School of Nursing, University of California, Los Angeles, 90095-6917, USA.
American Journal of Critical Care (Impact Factor: 1.6). 11/2011; 20(6):431-41; quiz 442. DOI: 10.4037/ajcc2011472
Source: PubMed

ABSTRACT Factors that affect the impact of caregiving on patients' family members who provide care to patients with heart failure have not been adequately addressed. In addition, social support and positive aspects of caregiving have received little attention.
To identify factors associated with the impact of caregiving.
Self-report data were collected from 76 dyads of patients with heart failure and their family caregivers. Clinical data were obtained from medical records.
A sense of less family support for caregiving was associated with a higher New York Heart Association class of heart failure, being a nonspousal caregiver, lower caregivers' perceived control, and less social support.
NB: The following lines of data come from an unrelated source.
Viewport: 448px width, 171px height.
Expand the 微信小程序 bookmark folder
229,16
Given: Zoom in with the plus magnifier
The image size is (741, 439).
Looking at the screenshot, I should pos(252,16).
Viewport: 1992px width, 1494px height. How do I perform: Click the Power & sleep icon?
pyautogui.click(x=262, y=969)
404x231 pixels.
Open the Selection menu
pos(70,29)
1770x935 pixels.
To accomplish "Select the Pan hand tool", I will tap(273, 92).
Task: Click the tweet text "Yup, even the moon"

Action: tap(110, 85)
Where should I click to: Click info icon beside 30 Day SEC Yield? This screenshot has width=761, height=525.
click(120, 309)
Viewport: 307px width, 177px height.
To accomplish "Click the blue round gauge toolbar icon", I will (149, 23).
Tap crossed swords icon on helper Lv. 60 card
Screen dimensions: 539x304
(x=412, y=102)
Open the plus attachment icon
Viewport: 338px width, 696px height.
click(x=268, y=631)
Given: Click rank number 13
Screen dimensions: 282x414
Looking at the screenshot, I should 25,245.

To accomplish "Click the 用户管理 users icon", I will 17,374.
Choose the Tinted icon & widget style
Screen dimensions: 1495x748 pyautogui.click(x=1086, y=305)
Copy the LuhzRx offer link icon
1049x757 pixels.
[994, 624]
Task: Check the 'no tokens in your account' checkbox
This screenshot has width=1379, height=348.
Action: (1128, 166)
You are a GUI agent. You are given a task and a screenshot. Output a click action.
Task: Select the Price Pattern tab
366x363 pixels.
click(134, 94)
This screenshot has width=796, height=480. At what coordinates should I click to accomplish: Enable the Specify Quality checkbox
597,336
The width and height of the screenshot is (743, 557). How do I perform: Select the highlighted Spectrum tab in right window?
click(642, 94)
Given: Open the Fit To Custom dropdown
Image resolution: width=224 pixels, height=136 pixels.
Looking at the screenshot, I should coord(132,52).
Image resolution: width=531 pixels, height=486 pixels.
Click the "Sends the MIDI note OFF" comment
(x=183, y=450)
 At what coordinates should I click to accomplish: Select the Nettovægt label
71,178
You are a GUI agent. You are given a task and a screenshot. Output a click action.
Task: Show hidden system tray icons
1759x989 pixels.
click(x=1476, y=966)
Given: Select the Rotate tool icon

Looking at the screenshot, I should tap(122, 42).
More disruption of caregivers' schedules was associated with higher class of heart failure, more care tasks, and less social support. Greater impact of caregiving on caregivers' health was related to more recent patient hospitalization, lower caregivers' perceived control, and less social support. Nonwhite caregivers and caregivers whose family member had fewer emergency department visits felt more positive about caregiving than did other caregivers. Social support had a moderating effect on the relationship between patients' comorbid conditions and positive aspects of caregiving.
Caregiving has both positive and negative effects on family caregivers of patients with heart failure. The findings suggest the need for interventions to increase caregivers' sense of control and social support. Family caregivers may need additional support immediately after patient hospitalizations to minimize the negative impact of caregiving.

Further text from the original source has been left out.